◆ TASK OBJECTIVE
Go through the entries that follow and count every line with the string "computer". Reply with the number only.

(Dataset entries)
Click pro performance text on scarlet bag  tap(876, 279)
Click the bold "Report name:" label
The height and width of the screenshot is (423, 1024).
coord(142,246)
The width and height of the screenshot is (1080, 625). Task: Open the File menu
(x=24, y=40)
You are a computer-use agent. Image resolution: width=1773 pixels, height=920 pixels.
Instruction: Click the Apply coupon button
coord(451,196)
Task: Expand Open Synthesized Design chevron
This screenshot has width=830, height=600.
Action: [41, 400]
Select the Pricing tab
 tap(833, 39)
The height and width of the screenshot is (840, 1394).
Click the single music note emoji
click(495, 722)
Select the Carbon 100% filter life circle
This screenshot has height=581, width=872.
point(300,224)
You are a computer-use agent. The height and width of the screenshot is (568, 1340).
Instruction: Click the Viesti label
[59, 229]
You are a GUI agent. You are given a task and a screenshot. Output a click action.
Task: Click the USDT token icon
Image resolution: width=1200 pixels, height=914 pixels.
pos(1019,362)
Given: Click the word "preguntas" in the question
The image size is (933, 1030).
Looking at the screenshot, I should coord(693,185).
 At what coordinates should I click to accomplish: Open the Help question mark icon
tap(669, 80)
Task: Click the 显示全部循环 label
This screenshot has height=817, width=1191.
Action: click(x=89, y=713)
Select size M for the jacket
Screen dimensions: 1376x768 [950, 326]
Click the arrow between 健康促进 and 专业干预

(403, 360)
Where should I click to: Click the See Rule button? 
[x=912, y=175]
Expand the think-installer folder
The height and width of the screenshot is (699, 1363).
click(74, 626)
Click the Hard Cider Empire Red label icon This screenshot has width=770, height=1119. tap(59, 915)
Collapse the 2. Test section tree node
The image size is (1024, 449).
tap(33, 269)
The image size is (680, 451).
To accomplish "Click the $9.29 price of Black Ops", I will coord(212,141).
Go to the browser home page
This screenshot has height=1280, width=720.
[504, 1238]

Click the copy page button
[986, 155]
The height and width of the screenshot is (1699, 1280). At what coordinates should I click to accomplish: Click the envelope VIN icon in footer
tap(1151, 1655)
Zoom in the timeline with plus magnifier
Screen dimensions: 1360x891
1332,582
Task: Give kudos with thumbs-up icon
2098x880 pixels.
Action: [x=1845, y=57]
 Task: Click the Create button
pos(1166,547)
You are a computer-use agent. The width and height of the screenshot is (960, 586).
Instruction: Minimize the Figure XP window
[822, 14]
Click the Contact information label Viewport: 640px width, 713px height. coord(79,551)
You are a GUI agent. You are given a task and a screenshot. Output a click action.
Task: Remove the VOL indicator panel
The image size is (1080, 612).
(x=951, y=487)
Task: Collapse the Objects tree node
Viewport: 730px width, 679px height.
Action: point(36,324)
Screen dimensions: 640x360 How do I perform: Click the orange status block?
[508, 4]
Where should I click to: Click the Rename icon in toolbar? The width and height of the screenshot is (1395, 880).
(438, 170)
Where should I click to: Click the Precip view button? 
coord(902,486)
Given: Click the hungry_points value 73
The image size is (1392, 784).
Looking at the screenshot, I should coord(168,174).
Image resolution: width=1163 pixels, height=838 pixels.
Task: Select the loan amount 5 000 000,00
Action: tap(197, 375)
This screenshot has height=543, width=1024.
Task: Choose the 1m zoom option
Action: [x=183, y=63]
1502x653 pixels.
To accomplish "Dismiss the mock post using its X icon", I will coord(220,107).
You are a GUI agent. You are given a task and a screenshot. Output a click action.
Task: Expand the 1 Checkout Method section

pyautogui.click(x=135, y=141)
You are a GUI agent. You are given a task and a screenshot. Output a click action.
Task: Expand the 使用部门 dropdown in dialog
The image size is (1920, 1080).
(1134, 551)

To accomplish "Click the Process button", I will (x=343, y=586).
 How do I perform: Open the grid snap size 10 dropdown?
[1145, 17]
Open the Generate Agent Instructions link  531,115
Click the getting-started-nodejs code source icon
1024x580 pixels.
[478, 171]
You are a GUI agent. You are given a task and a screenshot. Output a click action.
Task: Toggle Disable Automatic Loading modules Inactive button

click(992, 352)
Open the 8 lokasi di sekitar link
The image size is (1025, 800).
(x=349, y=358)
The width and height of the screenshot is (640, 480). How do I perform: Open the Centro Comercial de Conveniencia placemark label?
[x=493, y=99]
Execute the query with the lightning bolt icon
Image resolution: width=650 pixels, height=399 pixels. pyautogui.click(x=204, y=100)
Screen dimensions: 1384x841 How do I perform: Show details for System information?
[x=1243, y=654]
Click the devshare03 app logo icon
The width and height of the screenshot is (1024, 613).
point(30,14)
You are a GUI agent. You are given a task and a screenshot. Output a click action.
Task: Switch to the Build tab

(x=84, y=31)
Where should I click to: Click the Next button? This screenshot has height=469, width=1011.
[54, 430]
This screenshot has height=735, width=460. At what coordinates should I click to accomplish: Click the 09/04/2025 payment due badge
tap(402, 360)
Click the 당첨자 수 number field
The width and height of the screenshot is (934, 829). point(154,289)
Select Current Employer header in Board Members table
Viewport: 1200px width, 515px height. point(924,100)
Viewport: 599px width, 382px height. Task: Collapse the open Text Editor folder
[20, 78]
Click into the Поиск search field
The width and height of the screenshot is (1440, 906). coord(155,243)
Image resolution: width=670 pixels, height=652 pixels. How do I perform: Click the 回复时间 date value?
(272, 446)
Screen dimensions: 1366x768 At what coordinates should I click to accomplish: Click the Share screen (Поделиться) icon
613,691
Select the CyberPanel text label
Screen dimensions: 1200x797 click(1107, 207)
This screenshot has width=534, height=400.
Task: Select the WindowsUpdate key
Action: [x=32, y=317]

◆ RESPONSE TO THE TASK
3